— Start of Provided passage —

Monday, April 14, 2008

My work this semester has concentrated on one sort of technology (network technology) and has praised it. My piece, Visualizaton, reads internet activity on whatever network it is plugged into (for example, a wifi network), and uses the data to drive a visualizer that randomly produces bars of colors and notes from a piano.

Unlike most of the work we've looked at this semester, I did not create this piece with some sort of ulterior political motive. As far as deeper meaning in this piece goes, I simply wanted to show that the internet and the people on it are capable of creating beautiful things. Most other pieces I have seen that were created with the same software I used tend to make a plethora of political statements... mostly having something to do with the FBI, privacy issues, Big Brother, etc.

Because of this difference, I would have to say that my piece seems to be most similar to, say, the work of John Cage. While most of Cage's work was concerned with indeterminacy and the interaction between light sources, my piece is concerned with indeterminacy and the interaction between people (or, visually, between colors). In fact, the method in which I determine which bar and sound shall be played is derived, somewhat, from Cage's method. "Cage might choose a musical pitch from three possibilities. Possibility A could be related to I Ching numbers 1–24, possibility B to 25–48, and possibility C to 49–64. The actual choice of an I Ching number, as described in the book itself when it is used as an oracle, was accomplished by tossing coins or (later) by running a computer program..." (Wikipedia)

Since I do not share Cage's obsession with all things Zen, I've done without I Ching, and rely solely on the computer and other people to make choices within my piece. When the piece is running, it is impossible to say how much network activity will take place during any given second. There could be twenty packets sent. There could be a hundred. There could be none. This is the first random factor. Next, it is (nearly) impossible to say which bar will play. There are 81 bars in total, and a random number generator spits out thirty different random numbers per second. So, a packet received at .1 seconds will play a different bar than a packet received at .15 seconds. Or it could lay the same bar. I have no control over it.

This removal of authorial control is something I have explored in previous pieces. Last semester, I produced a piece which allowed viewers to draw on a digital canvas, using a PC tablet. It scored them on their drawings, saying it was using a complex algorithm to determine the real world value of their piece based on color choice, stroke, brush choice, etc. In reality, however, the value assigned to any action was completely random. Every time a stroke was made, or a color chosen, or a brush changed, the program would choose a random number between -100 and 100, and add it to their current score. Thus, I removed control from all parties involved. I denied myself control by allowing users to create their own art, however I also denied them control by A) lying to them, and B) allowing the program to randomly score them. It's possible that someone could reproduce the Mona Lisa with my program and score a -$2000. It is just as possible that someone could simply scribble all over the canvas in one color and make a piece worth $10,000.

I believe this lack of control and indeterminacy is what makes my piece, Visualization, worthwhile. Like in the real world, people are able to use the internet in any way they see fit. It can produce results which are beautiful and melodic just as easily as it can produce results that are ugly and dissonant.

— End of Provided passage —
— Start of Given entries —

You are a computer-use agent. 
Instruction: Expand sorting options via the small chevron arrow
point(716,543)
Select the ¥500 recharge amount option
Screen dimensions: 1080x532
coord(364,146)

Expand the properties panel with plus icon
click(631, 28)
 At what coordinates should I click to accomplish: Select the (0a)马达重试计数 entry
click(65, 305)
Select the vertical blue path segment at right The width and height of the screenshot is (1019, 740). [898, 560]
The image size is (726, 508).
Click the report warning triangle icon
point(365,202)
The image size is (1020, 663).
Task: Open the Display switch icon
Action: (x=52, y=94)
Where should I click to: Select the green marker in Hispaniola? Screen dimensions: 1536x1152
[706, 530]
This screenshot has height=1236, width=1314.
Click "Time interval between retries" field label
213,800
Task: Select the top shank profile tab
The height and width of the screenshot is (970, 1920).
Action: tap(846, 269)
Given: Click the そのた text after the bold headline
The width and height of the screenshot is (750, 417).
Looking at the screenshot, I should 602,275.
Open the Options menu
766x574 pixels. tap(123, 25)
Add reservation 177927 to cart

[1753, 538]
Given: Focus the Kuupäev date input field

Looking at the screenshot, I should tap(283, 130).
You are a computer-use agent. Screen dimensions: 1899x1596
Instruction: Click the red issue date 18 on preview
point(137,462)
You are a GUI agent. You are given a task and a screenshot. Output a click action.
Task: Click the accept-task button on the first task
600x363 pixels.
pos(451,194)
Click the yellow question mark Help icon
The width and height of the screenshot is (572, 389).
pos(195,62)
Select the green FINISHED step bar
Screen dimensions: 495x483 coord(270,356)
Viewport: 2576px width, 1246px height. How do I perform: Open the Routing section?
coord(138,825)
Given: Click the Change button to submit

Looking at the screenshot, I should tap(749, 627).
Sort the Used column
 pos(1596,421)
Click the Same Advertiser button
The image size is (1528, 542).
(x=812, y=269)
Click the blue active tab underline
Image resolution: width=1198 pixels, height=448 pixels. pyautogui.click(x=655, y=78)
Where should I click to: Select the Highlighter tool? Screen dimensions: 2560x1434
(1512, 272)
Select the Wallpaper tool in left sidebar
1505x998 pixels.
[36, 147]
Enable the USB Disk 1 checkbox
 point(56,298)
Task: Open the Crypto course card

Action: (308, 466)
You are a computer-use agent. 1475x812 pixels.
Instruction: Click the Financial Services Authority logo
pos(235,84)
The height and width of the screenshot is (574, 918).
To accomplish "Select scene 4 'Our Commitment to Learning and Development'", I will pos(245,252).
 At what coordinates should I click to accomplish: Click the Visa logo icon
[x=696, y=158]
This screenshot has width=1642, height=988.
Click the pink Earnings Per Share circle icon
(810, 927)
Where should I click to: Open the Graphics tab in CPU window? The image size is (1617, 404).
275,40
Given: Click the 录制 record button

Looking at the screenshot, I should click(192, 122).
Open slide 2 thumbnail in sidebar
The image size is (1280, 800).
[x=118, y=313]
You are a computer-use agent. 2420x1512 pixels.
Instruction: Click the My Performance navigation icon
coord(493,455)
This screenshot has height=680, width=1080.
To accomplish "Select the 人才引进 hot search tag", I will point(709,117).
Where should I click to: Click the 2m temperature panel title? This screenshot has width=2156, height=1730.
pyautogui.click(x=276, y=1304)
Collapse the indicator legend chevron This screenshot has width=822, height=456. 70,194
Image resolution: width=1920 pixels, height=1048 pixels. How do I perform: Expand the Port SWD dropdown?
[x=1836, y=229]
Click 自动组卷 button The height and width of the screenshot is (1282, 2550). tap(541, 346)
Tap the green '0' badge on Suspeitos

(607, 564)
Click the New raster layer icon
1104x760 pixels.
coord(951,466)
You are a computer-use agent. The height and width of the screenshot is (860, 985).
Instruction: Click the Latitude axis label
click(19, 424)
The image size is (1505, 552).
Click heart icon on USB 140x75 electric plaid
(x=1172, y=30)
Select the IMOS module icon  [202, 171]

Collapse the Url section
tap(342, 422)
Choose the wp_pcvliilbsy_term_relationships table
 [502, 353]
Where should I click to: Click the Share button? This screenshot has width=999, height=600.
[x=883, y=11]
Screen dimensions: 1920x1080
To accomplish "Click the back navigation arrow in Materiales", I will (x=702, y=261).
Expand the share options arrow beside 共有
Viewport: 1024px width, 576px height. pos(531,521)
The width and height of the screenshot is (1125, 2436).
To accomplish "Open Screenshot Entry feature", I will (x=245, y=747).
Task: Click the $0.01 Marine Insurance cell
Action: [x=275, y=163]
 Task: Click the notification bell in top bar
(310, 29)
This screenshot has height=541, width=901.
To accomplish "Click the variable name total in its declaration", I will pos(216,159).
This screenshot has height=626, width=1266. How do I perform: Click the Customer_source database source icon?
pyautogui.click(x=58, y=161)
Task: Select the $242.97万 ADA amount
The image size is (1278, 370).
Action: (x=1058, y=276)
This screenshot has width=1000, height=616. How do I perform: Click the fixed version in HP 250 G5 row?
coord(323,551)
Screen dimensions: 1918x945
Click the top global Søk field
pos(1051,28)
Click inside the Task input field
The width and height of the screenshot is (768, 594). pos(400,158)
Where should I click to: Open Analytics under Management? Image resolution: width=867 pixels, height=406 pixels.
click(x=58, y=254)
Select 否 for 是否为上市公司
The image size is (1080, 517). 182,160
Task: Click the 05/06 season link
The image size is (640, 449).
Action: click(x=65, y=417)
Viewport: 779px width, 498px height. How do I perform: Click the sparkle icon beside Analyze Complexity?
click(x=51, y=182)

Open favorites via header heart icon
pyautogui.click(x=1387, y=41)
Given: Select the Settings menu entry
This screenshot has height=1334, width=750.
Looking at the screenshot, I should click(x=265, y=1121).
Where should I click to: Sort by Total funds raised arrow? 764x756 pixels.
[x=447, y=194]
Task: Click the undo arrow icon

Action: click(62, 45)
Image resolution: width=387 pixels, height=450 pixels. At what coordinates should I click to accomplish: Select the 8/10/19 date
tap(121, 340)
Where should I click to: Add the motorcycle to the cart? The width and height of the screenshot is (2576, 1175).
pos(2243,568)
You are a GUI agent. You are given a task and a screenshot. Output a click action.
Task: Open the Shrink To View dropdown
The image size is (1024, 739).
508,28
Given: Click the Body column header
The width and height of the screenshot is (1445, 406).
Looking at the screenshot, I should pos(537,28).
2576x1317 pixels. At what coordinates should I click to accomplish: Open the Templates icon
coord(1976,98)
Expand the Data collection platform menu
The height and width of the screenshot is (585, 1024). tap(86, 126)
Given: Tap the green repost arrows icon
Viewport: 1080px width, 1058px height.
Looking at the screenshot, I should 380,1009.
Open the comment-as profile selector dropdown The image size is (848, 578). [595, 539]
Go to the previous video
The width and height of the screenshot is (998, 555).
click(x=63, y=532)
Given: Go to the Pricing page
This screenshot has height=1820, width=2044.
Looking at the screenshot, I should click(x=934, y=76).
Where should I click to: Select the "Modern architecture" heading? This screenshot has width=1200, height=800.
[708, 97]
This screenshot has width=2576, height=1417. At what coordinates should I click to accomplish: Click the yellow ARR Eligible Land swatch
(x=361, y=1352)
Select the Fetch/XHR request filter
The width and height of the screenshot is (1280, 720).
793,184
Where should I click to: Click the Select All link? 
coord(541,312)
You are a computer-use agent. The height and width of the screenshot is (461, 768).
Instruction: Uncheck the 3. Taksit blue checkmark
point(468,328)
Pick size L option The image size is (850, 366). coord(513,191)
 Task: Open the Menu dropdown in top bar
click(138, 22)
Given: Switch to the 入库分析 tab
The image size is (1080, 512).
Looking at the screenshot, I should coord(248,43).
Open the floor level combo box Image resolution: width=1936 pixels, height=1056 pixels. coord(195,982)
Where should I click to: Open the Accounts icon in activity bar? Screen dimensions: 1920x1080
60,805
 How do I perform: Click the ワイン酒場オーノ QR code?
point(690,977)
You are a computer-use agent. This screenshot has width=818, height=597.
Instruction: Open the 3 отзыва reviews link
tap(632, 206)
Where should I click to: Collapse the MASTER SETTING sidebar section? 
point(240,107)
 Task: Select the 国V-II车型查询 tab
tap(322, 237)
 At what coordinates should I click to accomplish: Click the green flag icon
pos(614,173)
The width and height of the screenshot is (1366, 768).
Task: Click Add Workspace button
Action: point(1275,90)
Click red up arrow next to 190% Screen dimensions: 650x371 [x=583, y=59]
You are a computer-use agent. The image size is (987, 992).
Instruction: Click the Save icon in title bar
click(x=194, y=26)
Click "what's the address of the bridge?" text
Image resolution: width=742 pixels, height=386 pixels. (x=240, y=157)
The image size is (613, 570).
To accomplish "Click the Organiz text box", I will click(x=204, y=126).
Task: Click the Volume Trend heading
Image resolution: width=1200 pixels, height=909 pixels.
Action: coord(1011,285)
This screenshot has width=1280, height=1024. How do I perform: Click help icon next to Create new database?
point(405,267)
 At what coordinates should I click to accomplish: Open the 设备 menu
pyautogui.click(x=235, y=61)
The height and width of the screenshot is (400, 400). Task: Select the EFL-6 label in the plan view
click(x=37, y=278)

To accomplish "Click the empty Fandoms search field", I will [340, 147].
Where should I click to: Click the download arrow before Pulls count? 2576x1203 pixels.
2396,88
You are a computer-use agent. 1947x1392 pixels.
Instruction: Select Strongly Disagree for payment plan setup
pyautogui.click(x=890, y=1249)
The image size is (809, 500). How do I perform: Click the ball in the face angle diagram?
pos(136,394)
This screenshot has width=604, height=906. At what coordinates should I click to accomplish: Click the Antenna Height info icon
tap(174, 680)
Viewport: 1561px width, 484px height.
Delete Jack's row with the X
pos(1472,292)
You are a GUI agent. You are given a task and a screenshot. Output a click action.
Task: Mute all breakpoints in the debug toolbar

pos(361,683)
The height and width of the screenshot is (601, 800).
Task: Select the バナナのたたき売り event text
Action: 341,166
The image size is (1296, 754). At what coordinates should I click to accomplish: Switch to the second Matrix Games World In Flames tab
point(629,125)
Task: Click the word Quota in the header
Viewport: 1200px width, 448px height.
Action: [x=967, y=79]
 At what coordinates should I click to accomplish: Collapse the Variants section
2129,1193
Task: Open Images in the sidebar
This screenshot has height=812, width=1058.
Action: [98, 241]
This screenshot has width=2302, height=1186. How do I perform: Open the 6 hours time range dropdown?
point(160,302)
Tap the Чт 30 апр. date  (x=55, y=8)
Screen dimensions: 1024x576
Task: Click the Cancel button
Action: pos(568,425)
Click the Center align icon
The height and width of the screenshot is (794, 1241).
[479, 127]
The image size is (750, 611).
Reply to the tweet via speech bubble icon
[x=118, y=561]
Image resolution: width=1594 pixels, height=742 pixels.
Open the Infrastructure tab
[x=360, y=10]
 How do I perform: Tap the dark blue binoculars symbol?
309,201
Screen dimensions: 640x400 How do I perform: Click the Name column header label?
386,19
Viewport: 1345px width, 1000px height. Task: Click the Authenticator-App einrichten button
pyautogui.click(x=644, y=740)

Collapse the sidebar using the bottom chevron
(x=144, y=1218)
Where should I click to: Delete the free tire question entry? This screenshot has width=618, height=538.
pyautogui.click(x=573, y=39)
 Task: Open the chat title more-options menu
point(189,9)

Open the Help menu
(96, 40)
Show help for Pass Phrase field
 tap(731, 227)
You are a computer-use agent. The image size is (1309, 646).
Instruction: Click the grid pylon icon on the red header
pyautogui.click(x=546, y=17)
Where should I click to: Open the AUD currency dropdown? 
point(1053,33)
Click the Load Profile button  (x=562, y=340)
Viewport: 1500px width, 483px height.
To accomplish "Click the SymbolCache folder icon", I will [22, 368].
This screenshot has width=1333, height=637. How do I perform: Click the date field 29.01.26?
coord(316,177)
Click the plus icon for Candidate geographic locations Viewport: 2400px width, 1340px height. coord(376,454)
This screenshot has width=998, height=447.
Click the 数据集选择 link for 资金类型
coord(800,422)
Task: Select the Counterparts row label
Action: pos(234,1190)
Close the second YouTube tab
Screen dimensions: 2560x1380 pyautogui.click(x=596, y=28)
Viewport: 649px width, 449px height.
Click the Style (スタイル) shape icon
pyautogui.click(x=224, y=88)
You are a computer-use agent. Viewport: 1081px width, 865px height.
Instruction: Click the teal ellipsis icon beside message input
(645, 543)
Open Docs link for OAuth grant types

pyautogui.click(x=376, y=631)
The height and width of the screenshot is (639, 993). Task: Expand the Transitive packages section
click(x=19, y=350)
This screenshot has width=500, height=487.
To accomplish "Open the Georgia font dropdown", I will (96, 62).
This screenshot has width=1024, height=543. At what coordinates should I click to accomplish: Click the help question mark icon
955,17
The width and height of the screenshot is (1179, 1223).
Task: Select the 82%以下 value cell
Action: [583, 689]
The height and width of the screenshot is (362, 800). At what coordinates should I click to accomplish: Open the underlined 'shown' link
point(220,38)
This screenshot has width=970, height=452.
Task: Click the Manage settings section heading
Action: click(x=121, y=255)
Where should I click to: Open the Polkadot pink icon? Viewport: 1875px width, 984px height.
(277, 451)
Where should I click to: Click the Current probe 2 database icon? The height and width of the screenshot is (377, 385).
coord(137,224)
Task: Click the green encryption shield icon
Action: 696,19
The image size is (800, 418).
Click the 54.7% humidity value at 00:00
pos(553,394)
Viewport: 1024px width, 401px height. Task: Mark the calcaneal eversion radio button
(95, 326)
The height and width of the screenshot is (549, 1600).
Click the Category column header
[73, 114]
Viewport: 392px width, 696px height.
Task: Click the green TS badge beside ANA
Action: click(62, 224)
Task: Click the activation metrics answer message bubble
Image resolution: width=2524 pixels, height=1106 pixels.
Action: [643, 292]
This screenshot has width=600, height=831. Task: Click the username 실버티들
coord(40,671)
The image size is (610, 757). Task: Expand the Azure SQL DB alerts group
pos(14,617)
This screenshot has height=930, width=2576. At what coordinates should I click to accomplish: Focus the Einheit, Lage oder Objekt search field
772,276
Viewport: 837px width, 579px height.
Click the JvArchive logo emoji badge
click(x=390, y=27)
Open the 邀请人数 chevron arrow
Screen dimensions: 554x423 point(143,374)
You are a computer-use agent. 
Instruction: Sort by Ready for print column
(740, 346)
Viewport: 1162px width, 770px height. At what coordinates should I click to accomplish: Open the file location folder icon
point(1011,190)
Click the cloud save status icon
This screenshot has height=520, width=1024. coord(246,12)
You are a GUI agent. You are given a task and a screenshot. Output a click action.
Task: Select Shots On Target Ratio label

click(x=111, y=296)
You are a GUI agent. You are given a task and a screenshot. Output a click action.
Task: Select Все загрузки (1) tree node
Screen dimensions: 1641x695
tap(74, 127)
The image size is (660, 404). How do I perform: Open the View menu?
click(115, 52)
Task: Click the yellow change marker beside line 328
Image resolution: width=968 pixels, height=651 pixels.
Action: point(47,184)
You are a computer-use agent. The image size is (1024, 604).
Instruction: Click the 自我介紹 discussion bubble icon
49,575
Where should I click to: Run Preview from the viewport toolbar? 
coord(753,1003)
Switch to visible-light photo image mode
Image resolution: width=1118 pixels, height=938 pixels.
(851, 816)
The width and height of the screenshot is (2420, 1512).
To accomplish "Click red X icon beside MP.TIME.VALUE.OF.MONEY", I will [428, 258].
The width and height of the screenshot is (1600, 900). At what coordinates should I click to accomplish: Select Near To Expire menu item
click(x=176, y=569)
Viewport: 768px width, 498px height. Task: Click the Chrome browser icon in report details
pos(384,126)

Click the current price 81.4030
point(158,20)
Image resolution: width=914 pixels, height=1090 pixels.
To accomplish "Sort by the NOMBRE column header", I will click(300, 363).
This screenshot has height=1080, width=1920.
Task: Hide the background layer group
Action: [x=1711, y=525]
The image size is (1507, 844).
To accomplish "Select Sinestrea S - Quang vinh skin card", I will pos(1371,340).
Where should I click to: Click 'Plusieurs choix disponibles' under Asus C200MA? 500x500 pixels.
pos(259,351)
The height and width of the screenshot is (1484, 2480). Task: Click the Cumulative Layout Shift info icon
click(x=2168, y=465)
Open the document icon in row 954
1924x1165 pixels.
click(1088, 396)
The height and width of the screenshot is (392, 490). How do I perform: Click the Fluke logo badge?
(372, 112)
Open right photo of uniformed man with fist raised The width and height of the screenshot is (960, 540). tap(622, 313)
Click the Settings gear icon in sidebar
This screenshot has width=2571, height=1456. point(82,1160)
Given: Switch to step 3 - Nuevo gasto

— End of Given entries —

- **Task set**:
a) Rewrite the post about the network visualizer from "My work this" up to and including "Big Brother, etc.", replacing "piano" with "harp".
b) Pick up the post about the network visualizer after its final sentence and write the next part.

- **Answer set**:
a)
My work this semester has concentrated on one sort of technology (network technology) and has praised it. My piece, Visualizaton, reads internet activity on whatever network it is plugged into (for example, a wifi network), and uses the data to drive a visualizer that randomly produces bars of colors and notes from a harp.

Unlike most of the work we've looked at this semester, I did not create this piece with some sort of ulterior political motive. As far as deeper meaning in this piece goes, I simply wanted to show that the internet and the people on it are capable of creating beautiful things. Most other pieces I have seen that were created with the same software I used tend to make a plethora of political statements... mostly having something to do with the FBI, privacy issues, Big Brother, etc.

b)
Sunday, March 2, 2008

Chiho Aoshima - City Glow

Chiho Aoshima, a Japanese pop artist, created City Glow, a piece in which she has created a dreamlike world inhabited by living buildings, various types of insects (both real and, it seems, imagined), lush plant life, cites of murder and massacre and more.

Aoshima's work is famous for including all sorts of aspects of Japanese culture, both new and ancient. In her pieces, City Glow being no exception, one can see reference to anime and city sprawl (both of which hold importance today in Japan), as well as other themes that draw on older, more timeless Japanese ideas, such as anthropomorphism, spirits and interconnectedness between various life forms.

The creation of a dreamlike state seems to be a staple in many of her pieces. While none of her work is necessarily representative of real life, it draws on it and mixes it with the unreal, flowing from one impossible scene to the next, much like a dream. She herself states, "My work feels like strands of my thoughts that have flown around the universe before coming back to materialize." Laura Hoptman, the curator at the Carnegie Museum in Pittsburgh described her work as such: "She makes these big, big murals and most of them -- all of them that I had seen -- are fantasy worlds. They're mostly these wonderful, sexy utopias with floating young girls in long dresses amid flowers. And they're really beautiful as only highly decorative contemporary Japanese work can be."

This mix of the real and the unreal, modern Japanese culture and ancient Japanese culture, is the basis of most of Aoshima's work.


Links:

Various examples of work: http://www.blumandpoe.com/chihoaoshima/

Chiho Aoshima's site: http://www.chihoaoshima.com

Photos of City Glow installation in the Tube (Gloucester Road station, 25 July 06 - 25 Jan 207): http://www.itravelnet.com/photography/europe/uk/london/cgmwphotogallery.html

Various murals of City Glow in the NY subway: http://www.nycsubway.org/perl/artwork_show?117

Monday, February 18, 2008

Jim Campbell

- Jim Campbell is interested in time. Many of his works are visually similar to futurist pieces (such as Umberto Boccioni, Unique Forms of Continuity in Space). Does the technology which Campbell uses change the meaning of these works at all?

- What role does technology play in Campbell's piece? Does it do anything besides limit the amount of (visual) information we receive? (for example, in his LED pieces)

- Some of Campbell's pieces are also generative in nature. "The End" uses "an algorithm is used to generate all possible video images. Any image you can think of will eventually end up on the screen. The number of possible images is finite with a defined number of pixels. There is a companion piece that generates all possible sounds that are one second long." Is this, then, the same as the other generative pieces we've looked at?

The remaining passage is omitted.